Il fut un temps où on connaissait plus, à travers le monde, le poète Léopold Sédar Senghor que le Sénégal. ‘’Quand on nous demandait de quel pays on venait, on disait : Sénégal. Cela ne disait pas grand-chose à nos interlocuteurs mais dès qu’on leur disait le pays de Senghor, ils nous disaient qu’ils le connaissaient’’, s’est souvenu l’ancien Ambassadeur Fadilou Kane. Il était l’hôte des ateliers de discussion du Musée Théodore Monod.
‘’Le Sénégal a été un pionnier dans le monde de la diplomatie culturelle. En 1960, quand nous avons eu notre indépendance, on avait des hommes de culture, des hommes d’Etat qui ont veillé à la fois à la construction de l’Etat, à l’épanouissement culturel et en tendant la main aux autres peuples. Je pense à Senghor, Alioune Diop, Cheikh Anta Diop, pour ne citer que ceux-là’’, s’est félicité M. Kane. C’est ainsi que le Président poète avait donné une impulsion à cette dernière en organisant la première édition du Festival mondial des arts nègres en 1966.

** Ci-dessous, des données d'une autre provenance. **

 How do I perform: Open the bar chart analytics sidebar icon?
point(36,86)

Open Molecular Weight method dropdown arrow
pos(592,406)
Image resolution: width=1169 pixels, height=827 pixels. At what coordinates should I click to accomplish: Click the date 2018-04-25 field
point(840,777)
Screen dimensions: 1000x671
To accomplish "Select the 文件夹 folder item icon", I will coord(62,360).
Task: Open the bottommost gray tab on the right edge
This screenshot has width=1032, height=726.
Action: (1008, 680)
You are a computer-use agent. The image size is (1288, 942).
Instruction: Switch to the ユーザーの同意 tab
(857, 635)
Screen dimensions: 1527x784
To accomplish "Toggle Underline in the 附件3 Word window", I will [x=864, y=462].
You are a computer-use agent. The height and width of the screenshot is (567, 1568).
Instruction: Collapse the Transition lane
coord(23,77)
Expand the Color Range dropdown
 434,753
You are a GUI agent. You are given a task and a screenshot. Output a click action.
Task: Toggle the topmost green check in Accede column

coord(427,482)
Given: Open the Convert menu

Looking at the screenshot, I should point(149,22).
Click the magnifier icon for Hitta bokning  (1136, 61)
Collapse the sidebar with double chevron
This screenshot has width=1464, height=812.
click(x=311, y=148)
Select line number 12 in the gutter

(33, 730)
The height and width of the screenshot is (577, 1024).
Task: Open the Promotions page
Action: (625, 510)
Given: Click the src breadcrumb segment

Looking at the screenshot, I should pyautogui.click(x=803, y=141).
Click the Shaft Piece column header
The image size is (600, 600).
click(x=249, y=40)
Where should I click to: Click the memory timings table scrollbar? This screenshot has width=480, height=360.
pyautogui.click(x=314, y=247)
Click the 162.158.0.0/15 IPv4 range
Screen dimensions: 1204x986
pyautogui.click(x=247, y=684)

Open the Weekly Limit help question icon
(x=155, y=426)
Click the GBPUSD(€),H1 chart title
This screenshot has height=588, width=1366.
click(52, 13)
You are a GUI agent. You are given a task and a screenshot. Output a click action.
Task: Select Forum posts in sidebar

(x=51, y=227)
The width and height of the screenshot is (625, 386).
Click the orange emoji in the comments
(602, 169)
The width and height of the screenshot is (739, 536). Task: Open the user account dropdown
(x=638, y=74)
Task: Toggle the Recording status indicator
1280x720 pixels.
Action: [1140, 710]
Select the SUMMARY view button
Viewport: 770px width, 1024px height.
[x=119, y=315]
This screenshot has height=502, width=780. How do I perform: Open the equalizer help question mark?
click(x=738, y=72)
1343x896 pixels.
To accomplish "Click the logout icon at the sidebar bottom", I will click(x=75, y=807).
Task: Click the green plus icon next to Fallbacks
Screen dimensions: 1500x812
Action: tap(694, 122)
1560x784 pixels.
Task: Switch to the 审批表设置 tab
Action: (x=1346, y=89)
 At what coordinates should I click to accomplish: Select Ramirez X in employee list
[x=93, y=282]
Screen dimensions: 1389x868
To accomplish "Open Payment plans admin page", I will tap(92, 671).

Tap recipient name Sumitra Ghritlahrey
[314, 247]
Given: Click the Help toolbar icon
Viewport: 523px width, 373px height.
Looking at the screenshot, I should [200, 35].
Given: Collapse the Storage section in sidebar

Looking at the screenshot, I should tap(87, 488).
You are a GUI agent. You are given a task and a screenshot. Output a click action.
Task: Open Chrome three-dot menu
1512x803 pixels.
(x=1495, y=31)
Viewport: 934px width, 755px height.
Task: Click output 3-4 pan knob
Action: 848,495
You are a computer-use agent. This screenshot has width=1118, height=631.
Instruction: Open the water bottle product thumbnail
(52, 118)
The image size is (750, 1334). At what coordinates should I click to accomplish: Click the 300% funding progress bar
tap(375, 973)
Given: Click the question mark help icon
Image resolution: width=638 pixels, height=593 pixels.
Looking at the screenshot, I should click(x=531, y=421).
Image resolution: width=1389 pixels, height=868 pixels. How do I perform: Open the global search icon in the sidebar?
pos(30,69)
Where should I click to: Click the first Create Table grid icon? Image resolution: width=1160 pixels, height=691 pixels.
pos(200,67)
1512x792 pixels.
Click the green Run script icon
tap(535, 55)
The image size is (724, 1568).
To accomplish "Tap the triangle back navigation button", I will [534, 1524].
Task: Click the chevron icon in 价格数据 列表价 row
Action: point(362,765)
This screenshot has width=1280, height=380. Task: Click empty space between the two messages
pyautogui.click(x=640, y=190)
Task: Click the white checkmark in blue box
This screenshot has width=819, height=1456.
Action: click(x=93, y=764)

‘’Le Festival mondial des arts nègres de 1966 a été un déclencheur énorme. Jusqu’à ce jour, nous en récoltons les effets positifs’’, selon Pr Kane. En effet, c’est après cet évènement que, tel que l’a rappelé hier l’enseignant chercheur à l’université Cheikh Anta Diop de Dakar, Ibrahima Wane, le Sénégal a créé un ministère des Affaires culturelles. Il n’y en avait presque pas en Afrique à l’époque et peu dans le monde. C’est également dans le sillage de ce 1er Festival qu’a vu le jour le Musée dynamique et bien d’autres choses importantes au développement de la Culture. Seulement, comme l’a dit le Pr Wane, c’est la continuité qui a posé problème avec notamment les ajustements structurels qui ont conduit à l’élimination ou restriction de certains budgets. Celui du Commissariat aux expositions internationales en faisait partie. Ce qui a eu pas mal de conséquences.
Senghor donc misait beaucoup sur la Culture. C’est pourquoi d’ailleurs quand le Brésil a donné un hectare à divers pays pour qu’ils construisent sur ses terres des édifices, le premier président sénégalais s’était inspiré de l’architecture de la mosquée de Tombouctou pour l’architecture du bâtiment. Une belle marque était ainsi imprimée. Aussi, dans ses recherches, le Pr Wane est un jour tombé sur un article du ‘’Soleil’’ dans une édition de 1979 annonçant le retour du Ballet la Linguère à Dakar, après deux ans de tournée. C’est dire qu’il tournait tellement qu’il était plus présent à l’étranger qu’à Dakar. Aujourd’hui, rester deux ans sans sortir du Sénégal, c’est peu dire concernant cette formation.
Pourtant, les gouvernants tournent encore, participent à des sommets internationaux, des rencontres importantes à travers le monde. Mais ils ne pensent pas toujours aux acteurs culturels. Pourtant, selon l’ambassadeur Kane, ‘’le ministère de la Culture a les atouts, le Sénégal a les ressources ; si chaque année nous interrogeons notre patrimoine culturel, de région en région, on aura un catalogue qui nous permettra de dire : si le chef d’Etat va quelque part, on peut envoyer telle troupe, comme on le faisait dans le passé’’.
Une question qui pourrait être réglée par le Festival national des arts et de la culture (Fesnac) qui se tient annuellement. Il serait possible, propose M. Kane, à défaut d’amener toute une troupe, de voyager au moins avec un joueur de kora. ‘’Nous voulons que la culture continue d’être un patrimoine important pour nous. Voir un joueur de kora pourrait montrer que le Sénégal est un pays culturel, que la paix y règne. Cela pourrait convaincre les investisseurs’’, a-t-il indiqué.